Write out, word for word, the part of the spot plate assay text below that opens with the words containing "Published: February 29, 2024" and closes with "to pyomelanin-producing strains.".

Extracted text section start

A Spot Plate Assay for Evaluating Oxidative Stress Responses in Bacterial Strains

Published: February 29, 2024

Abstract

Source: Ketelboeter, L. M. et al., Methods to Inhibit Bacterial Pyomelanin Production and Determine the Corresponding Increase in Sensitivity to Oxidative Stress. J. Vis. Exp. (2015)

This video demonstrates a spot plate assay tailored to assess the oxidative stress responses of bacterial strains. Some strains produce pyomelanin, an antioxidant pigment. Conversely, strains treated with a test agent, leading to reduced pyomelanin production, exhibit increased susceptibility to oxidative stress, resulting in decreased cell viability compared to pyomelanin-producing strains.

Protocol

1. Preparation of Culture Media, Antibiotics, and 2-[2-nitro-4-(trifluoromethyl)benzoyl]-1,3-cyclohexanedione (NTBC)

  1. Make Luria-Bertani (LB) broth (1% tryptone, 0.5% yeast extract, 0.25% sodium chloride, NaCl in H2O) and aliquot into appropriate volumes. Sterilize by autoclave. Store at room temperature.

Extracted text section end
Exercise data section start

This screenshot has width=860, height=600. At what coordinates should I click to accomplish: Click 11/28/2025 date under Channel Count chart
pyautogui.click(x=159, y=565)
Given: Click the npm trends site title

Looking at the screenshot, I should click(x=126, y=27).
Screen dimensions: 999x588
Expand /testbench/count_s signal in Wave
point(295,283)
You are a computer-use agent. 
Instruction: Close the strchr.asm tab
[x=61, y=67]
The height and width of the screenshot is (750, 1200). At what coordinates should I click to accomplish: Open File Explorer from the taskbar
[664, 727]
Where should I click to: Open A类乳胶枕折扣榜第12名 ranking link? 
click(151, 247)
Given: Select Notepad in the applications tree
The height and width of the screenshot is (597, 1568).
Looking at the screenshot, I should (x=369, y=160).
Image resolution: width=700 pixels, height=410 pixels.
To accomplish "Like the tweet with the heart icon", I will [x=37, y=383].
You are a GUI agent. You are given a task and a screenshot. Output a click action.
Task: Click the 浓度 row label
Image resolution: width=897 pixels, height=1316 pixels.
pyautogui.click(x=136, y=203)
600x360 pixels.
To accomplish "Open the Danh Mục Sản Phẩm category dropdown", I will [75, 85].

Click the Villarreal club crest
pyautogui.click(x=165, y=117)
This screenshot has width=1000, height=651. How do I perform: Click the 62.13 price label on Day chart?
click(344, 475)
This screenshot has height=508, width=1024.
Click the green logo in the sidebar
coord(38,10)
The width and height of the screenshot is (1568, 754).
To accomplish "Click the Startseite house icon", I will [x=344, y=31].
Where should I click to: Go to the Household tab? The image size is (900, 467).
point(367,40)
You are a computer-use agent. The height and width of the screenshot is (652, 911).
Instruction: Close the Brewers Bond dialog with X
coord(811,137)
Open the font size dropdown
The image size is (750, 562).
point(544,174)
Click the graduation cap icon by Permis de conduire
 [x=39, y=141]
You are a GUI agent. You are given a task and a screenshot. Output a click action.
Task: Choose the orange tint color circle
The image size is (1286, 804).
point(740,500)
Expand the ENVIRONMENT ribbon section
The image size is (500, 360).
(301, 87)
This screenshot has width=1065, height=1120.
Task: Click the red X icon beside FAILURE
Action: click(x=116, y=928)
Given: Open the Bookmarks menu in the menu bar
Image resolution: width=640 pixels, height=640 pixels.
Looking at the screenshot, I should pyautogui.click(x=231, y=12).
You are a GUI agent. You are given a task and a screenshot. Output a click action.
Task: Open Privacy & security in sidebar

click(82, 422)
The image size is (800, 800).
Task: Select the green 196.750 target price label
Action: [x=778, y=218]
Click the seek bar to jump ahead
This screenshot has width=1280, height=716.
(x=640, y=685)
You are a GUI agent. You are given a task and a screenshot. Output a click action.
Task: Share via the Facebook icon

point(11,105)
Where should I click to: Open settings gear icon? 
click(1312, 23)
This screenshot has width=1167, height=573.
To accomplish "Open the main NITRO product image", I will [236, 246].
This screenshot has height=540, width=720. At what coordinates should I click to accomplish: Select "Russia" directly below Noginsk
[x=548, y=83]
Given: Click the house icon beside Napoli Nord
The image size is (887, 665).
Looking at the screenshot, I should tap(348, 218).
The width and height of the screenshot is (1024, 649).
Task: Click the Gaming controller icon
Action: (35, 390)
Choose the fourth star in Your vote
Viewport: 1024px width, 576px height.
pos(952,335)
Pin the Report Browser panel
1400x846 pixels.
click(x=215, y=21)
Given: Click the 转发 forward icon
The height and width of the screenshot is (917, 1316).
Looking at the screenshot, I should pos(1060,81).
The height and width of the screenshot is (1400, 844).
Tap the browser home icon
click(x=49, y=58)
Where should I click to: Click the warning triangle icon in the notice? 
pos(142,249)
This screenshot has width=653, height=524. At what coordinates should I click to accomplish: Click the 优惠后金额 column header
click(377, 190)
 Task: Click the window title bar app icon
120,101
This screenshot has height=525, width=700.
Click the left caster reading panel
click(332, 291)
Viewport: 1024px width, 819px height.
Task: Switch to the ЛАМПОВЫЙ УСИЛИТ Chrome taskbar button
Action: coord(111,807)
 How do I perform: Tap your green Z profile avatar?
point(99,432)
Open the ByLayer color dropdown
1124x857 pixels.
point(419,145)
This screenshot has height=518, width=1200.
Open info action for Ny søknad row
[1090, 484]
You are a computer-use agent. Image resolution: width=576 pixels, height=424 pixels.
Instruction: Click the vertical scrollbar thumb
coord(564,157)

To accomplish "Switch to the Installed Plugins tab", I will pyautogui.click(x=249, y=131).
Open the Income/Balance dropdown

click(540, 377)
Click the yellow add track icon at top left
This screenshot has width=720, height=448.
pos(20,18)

Exercise data section end

**Answer for the task**
Published: February 29, 2024

Abstract

Source: Ketelboeter, L. M. et al., Methods to Inhibit Bacterial Pyomelanin Production and Determine the Corresponding Increase in Sensitivity to Oxidative Stress. J. Vis. Exp. (2015)

This video demonstrates a spot plate assay tailored to assess the oxidative stress responses of bacterial strains. Some strains produce pyomelanin, an antioxidant pigment. Conversely, strains treated with a test agent, leading to reduced pyomelanin production, exhibit increased susceptibility to oxidative stress, resulting in decreased cell viability compared to pyomelanin-producing strains.